The following are ethical considerations that guided me to take this step. This decision was motivated by the need to ensure that no one commits this mistake against regardless of the position of an individual in the company (Haberfeld 2012). Ben was an indispensable employee but his actions were considered to have economic, legal, and social impacts on the company and other workers.
First, the suspended secretary would have complained of double standards if I would have ignored suspending Ben. This would have led to a legal tussle between her and the company. Secondly, other workers would have noticed that Ben was not punished and this could crate differences among them (McCarthy 2011).
Thirdly, I knew that we were going to miss the prestigious prize in the scheduled event; however, this was not as important as other activities of this company. In addition, the occasion is held every five years and this means that it would have significant impacts on this company.
Therefore, my decision was economically responsible since it focused on the long term gains the company will make if employees are punctual and attend all activities as the company directed them (Baaske 2009).

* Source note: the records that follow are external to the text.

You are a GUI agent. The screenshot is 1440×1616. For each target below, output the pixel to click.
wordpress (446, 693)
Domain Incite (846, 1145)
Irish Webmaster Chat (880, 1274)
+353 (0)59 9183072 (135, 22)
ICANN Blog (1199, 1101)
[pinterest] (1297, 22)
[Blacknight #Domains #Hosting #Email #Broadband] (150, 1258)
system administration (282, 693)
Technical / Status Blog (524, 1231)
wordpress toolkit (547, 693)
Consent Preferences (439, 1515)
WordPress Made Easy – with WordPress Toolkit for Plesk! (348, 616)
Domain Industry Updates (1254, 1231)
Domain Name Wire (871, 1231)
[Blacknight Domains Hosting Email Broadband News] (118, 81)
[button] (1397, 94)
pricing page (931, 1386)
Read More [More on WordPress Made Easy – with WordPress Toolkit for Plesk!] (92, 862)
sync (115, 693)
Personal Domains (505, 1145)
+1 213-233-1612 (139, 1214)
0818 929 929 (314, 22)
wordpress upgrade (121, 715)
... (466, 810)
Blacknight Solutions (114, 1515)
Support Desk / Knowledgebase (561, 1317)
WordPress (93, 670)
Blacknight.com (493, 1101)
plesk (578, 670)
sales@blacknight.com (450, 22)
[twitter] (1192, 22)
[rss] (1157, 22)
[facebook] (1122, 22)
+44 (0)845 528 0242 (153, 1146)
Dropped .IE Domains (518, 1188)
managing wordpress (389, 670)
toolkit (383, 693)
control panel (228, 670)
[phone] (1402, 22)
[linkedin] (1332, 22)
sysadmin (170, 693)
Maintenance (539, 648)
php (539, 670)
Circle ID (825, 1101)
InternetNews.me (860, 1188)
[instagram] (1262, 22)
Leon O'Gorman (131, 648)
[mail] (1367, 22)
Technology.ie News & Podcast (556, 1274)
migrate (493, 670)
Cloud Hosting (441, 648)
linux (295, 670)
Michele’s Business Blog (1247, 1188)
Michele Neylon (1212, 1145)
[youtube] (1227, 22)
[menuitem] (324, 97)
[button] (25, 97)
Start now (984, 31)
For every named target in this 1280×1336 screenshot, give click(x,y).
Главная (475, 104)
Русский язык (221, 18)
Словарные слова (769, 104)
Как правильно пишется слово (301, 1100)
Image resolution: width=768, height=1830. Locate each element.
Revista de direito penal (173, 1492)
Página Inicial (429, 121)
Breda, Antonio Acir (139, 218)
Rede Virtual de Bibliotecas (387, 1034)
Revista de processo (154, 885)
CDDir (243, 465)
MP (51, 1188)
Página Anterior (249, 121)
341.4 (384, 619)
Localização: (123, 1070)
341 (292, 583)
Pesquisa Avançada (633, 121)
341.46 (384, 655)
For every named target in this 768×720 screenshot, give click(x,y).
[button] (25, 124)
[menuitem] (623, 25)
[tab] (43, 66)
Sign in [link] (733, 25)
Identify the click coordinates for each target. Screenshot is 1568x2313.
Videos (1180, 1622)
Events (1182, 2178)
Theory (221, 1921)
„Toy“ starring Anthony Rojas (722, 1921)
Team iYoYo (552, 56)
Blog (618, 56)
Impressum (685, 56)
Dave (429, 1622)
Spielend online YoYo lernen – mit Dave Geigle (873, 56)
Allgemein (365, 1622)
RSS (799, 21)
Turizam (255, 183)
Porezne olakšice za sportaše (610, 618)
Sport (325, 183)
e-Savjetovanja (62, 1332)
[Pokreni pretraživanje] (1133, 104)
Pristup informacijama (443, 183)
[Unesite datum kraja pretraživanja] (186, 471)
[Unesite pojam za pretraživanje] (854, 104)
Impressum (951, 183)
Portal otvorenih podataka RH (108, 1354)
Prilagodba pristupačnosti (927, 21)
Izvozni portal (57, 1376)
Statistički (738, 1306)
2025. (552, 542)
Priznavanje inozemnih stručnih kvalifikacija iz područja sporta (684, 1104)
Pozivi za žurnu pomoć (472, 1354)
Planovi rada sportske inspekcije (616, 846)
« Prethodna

The company will never make losses due to absenteeism or lateness even though it was going to miss the award. In addition, it was ethical since it showed that I was promoting professional discipline in the company. It is advisable to follow the rules and policies regarding work to ensure that workers respect them without favoring some workers (Farrell 2012).
The decision also promoted respect for the rule of justice and equality at the company. It is necessary to explain that the secretary was suspended after failing to meet the requirements of the company; therefore, it would have been very unfair to exempt Ben from punishments yet they are all employees of this company.
Even though, I had the option of punishing him after his presentation this was not a logical alternative since it was bound to affect him during that period (Harrison 2010). Therefore, my decision was appropriate and I will hot hesitate to suspend another worker in case the individual violates the policies of this company.
Ethical dilemmas are common in life but individuals must make wise choices that will not affect their relationships or work. It is necessary to ensure that they make informed choices and if possible they should consult their friends before taking any step. These dilemmas put our faith and commitments to test; therefore, they should be approached very carefully.